Exercise goal: Copy all the lines of the data that include the word "agent".

Segment Start: Dataset content

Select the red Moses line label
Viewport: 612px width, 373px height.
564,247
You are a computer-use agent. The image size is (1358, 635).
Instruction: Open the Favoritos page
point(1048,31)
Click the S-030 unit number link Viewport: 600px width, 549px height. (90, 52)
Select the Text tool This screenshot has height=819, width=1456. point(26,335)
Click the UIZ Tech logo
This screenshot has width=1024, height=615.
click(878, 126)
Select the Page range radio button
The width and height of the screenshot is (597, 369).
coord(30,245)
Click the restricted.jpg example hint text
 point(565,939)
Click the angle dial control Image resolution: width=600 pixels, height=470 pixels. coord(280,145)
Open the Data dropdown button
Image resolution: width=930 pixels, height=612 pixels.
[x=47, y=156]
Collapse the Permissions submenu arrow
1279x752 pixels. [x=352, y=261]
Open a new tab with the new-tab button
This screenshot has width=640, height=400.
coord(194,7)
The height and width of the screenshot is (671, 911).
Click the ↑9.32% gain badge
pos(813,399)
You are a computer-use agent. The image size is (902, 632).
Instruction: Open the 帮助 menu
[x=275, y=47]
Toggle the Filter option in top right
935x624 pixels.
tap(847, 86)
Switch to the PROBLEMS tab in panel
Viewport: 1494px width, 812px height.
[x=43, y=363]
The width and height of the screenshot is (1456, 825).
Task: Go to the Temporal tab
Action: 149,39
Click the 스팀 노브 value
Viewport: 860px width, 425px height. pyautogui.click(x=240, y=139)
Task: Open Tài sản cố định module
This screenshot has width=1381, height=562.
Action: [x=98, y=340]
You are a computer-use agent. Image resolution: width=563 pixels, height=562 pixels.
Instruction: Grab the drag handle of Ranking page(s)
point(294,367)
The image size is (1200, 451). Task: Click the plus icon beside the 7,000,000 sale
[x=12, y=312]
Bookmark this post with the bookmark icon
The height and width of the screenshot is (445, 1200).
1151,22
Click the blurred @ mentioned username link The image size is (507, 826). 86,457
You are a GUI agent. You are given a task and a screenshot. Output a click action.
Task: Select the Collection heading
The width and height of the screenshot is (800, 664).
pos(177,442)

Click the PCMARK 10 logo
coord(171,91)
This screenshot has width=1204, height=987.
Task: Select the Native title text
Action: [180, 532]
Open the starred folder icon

Segment End: Dataset content

Task result:
You are a computer-use agent. The image size is (1358, 635).
You are a computer-use agent. The image size is (902, 632).
You are a computer-use agent. Image resolution: width=563 pixels, height=562 pixels.
You are a GUI agent. You are given a task and a screenshot. Output a click action.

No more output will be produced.